-- Begin Supplied records --

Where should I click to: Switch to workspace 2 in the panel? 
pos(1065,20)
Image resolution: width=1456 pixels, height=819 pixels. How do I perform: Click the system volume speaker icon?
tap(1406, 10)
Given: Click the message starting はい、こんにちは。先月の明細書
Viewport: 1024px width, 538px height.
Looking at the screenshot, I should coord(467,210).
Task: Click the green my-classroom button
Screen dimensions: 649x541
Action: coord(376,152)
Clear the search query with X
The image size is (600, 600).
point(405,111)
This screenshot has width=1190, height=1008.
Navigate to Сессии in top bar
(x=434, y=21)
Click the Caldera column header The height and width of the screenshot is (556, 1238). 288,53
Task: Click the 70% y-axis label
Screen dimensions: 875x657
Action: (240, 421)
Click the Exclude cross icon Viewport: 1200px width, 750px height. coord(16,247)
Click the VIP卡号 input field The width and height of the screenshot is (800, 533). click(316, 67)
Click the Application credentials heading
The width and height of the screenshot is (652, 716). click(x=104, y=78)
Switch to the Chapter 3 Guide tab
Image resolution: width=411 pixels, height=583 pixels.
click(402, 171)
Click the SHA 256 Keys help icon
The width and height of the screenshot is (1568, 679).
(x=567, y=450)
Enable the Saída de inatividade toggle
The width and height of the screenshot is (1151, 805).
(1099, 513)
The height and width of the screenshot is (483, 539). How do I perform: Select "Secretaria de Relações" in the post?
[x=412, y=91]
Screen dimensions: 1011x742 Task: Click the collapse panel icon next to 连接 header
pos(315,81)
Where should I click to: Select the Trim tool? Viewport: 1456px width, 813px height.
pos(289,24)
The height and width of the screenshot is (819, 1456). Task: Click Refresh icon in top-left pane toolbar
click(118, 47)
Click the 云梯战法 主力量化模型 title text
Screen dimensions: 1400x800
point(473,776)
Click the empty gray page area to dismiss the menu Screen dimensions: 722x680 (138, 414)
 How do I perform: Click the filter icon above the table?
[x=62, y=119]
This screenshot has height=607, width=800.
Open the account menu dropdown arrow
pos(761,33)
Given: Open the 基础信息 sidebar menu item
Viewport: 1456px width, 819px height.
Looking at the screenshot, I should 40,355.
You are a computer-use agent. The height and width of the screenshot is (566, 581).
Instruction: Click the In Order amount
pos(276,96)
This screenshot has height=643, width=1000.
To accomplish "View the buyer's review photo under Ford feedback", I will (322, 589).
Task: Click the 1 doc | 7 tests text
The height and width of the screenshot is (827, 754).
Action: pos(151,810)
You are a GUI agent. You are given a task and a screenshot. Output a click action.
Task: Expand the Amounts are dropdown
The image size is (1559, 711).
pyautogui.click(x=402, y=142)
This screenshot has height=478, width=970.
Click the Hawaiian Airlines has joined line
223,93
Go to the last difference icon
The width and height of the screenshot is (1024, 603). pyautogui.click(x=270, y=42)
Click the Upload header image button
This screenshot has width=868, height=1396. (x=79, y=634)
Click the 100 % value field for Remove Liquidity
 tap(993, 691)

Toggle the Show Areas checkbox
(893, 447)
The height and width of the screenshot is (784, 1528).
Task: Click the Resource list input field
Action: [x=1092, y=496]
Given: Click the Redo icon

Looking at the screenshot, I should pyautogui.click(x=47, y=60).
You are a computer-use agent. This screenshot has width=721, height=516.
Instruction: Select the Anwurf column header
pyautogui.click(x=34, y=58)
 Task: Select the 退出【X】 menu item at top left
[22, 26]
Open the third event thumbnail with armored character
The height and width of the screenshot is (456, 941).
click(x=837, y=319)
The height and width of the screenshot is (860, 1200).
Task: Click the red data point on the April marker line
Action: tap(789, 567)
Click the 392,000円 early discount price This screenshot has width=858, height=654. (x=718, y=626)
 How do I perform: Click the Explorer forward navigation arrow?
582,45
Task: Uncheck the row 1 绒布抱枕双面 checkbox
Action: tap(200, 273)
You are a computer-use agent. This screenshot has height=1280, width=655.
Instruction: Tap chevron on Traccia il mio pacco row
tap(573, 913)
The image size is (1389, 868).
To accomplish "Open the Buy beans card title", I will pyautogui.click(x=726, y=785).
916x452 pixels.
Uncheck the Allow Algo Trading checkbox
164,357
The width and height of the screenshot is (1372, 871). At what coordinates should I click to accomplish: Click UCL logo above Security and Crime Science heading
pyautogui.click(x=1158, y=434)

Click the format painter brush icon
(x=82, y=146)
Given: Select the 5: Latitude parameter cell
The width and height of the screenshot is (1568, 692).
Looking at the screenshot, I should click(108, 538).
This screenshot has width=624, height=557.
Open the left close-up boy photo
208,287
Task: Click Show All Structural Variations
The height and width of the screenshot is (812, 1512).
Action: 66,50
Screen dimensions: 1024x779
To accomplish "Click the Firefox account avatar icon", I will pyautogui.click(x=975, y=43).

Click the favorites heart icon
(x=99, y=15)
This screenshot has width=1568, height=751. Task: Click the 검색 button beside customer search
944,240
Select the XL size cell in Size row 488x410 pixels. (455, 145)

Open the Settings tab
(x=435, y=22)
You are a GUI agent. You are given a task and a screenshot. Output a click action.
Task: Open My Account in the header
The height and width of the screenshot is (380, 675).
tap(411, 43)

-- End Supplied records --

Problem to solve -> Swap every "Screen dimensions" in the data above for "Screen size", and give all the lines again with nothing else changed.

Correct answer ->
Where should I click to: Switch to workspace 2 in the panel? 
pos(1065,20)
Image resolution: width=1456 pixels, height=819 pixels. How do I perform: Click the system volume speaker icon?
tap(1406, 10)
Given: Click the message starting はい、こんにちは。先月の明細書
Viewport: 1024px width, 538px height.
Looking at the screenshot, I should coord(467,210).
Task: Click the green my-classroom button
Screen size: 649x541
Action: coord(376,152)
Clear the search query with X
The image size is (600, 600).
point(405,111)
This screenshot has width=1190, height=1008.
Navigate to Сессии in top bar
(x=434, y=21)
Click the Caldera column header The height and width of the screenshot is (556, 1238). 288,53
Task: Click the 70% y-axis label
Screen size: 875x657
Action: (240, 421)
Click the Exclude cross icon Viewport: 1200px width, 750px height. coord(16,247)
Click the VIP卡号 input field The width and height of the screenshot is (800, 533). click(316, 67)
Click the Application credentials heading
The width and height of the screenshot is (652, 716). click(x=104, y=78)
Switch to the Chapter 3 Guide tab
Image resolution: width=411 pixels, height=583 pixels.
click(402, 171)
Click the SHA 256 Keys help icon
The width and height of the screenshot is (1568, 679).
(x=567, y=450)
Enable the Saída de inatividade toggle
The width and height of the screenshot is (1151, 805).
(1099, 513)
The height and width of the screenshot is (483, 539). How do I perform: Select "Secretaria de Relações" in the post?
[x=412, y=91]
Screen size: 1011x742 Task: Click the collapse panel icon next to 连接 header
pos(315,81)
Where should I click to: Select the Trim tool? Viewport: 1456px width, 813px height.
pos(289,24)
The height and width of the screenshot is (819, 1456). Task: Click Refresh icon in top-left pane toolbar
click(118, 47)
Click the 云梯战法 主力量化模型 title text
Screen size: 1400x800
point(473,776)
Click the empty gray page area to dismiss the menu Screen size: 722x680 (138, 414)
 How do I perform: Click the filter icon above the table?
[x=62, y=119]
This screenshot has height=607, width=800.
Open the account menu dropdown arrow
pos(761,33)
Given: Open the 基础信息 sidebar menu item
Viewport: 1456px width, 819px height.
Looking at the screenshot, I should 40,355.
You are a computer-use agent. The height and width of the screenshot is (566, 581).
Instruction: Click the In Order amount
pos(276,96)
This screenshot has height=643, width=1000.
To accomplish "View the buyer's review photo under Ford feedback", I will (322, 589).
Task: Click the 1 doc | 7 tests text
The height and width of the screenshot is (827, 754).
Action: pos(151,810)
You are a GUI agent. You are given a task and a screenshot. Output a click action.
Task: Expand the Amounts are dropdown
The image size is (1559, 711).
pyautogui.click(x=402, y=142)
This screenshot has height=478, width=970.
Click the Hawaiian Airlines has joined line
223,93
Go to the last difference icon
The width and height of the screenshot is (1024, 603). pyautogui.click(x=270, y=42)
Click the Upload header image button
This screenshot has width=868, height=1396. (x=79, y=634)
Click the 100 % value field for Remove Liquidity
 tap(993, 691)

Toggle the Show Areas checkbox
(893, 447)
The height and width of the screenshot is (784, 1528).
Task: Click the Resource list input field
Action: [x=1092, y=496]
Given: Click the Redo icon

Looking at the screenshot, I should pyautogui.click(x=47, y=60).
You are a computer-use agent. This screenshot has width=721, height=516.
Instruction: Select the Anwurf column header
pyautogui.click(x=34, y=58)
 Task: Select the 退出【X】 menu item at top left
[22, 26]
Open the third event thumbnail with armored character
The height and width of the screenshot is (456, 941).
click(x=837, y=319)
The height and width of the screenshot is (860, 1200).
Task: Click the red data point on the April marker line
Action: tap(789, 567)
Click the 392,000円 early discount price This screenshot has width=858, height=654. (x=718, y=626)
 How do I perform: Click the Explorer forward navigation arrow?
582,45
Task: Uncheck the row 1 绒布抱枕双面 checkbox
Action: tap(200, 273)
You are a computer-use agent. This screenshot has height=1280, width=655.
Instruction: Tap chevron on Traccia il mio pacco row
tap(573, 913)
The image size is (1389, 868).
To accomplish "Open the Buy beans card title", I will pyautogui.click(x=726, y=785).
916x452 pixels.
Uncheck the Allow Algo Trading checkbox
164,357
The width and height of the screenshot is (1372, 871). At what coordinates should I click to accomplish: Click UCL logo above Security and Crime Science heading
pyautogui.click(x=1158, y=434)

Click the format painter brush icon
(x=82, y=146)
Given: Select the 5: Latitude parameter cell
The width and height of the screenshot is (1568, 692).
Looking at the screenshot, I should click(108, 538).
This screenshot has width=624, height=557.
Open the left close-up boy photo
208,287
Task: Click Show All Structural Variations
The height and width of the screenshot is (812, 1512).
Action: 66,50
Screen size: 1024x779
To accomplish "Click the Firefox account avatar icon", I will pyautogui.click(x=975, y=43).

Click the favorites heart icon
(x=99, y=15)
This screenshot has width=1568, height=751. Task: Click the 검색 button beside customer search
944,240
Select the XL size cell in Size row 488x410 pixels. (455, 145)

Open the Settings tab
(x=435, y=22)
You are a GUI agent. You are given a task and a screenshot. Output a click action.
Task: Open My Account in the header
The height and width of the screenshot is (380, 675).
tap(411, 43)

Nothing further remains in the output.